### Input for this task:
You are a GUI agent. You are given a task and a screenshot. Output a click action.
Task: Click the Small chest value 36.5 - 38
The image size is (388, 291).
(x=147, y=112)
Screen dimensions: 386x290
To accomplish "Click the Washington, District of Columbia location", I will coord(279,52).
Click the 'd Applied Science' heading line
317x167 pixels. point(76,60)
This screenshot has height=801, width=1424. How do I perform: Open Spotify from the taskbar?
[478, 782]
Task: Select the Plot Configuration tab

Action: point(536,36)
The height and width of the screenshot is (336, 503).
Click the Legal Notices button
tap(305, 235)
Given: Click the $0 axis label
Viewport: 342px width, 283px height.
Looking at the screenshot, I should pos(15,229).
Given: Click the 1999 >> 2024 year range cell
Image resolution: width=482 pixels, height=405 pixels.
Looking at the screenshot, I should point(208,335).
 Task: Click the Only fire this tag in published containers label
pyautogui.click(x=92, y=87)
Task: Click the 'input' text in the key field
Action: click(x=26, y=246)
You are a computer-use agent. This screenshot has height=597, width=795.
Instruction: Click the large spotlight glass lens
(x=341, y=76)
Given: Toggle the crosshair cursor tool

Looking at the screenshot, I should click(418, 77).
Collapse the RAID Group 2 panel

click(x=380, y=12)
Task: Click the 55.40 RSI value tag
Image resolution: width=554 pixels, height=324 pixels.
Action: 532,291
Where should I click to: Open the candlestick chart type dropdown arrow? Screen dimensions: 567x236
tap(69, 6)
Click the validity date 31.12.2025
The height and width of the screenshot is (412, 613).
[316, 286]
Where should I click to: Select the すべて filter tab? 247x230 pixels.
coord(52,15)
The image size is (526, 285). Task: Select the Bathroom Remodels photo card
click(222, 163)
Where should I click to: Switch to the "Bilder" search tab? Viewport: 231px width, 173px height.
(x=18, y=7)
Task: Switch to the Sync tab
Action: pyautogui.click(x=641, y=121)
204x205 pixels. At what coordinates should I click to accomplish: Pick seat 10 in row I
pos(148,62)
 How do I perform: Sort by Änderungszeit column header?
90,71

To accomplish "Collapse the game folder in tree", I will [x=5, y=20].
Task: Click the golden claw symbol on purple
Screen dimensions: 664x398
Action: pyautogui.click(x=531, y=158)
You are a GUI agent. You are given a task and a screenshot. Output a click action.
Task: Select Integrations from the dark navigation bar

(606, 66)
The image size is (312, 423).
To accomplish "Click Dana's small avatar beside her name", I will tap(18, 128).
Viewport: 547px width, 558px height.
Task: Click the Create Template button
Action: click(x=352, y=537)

### Requirements:
State how many lines of the material above contain the string "Viewport", and reply with that number alone.

### Written response:
3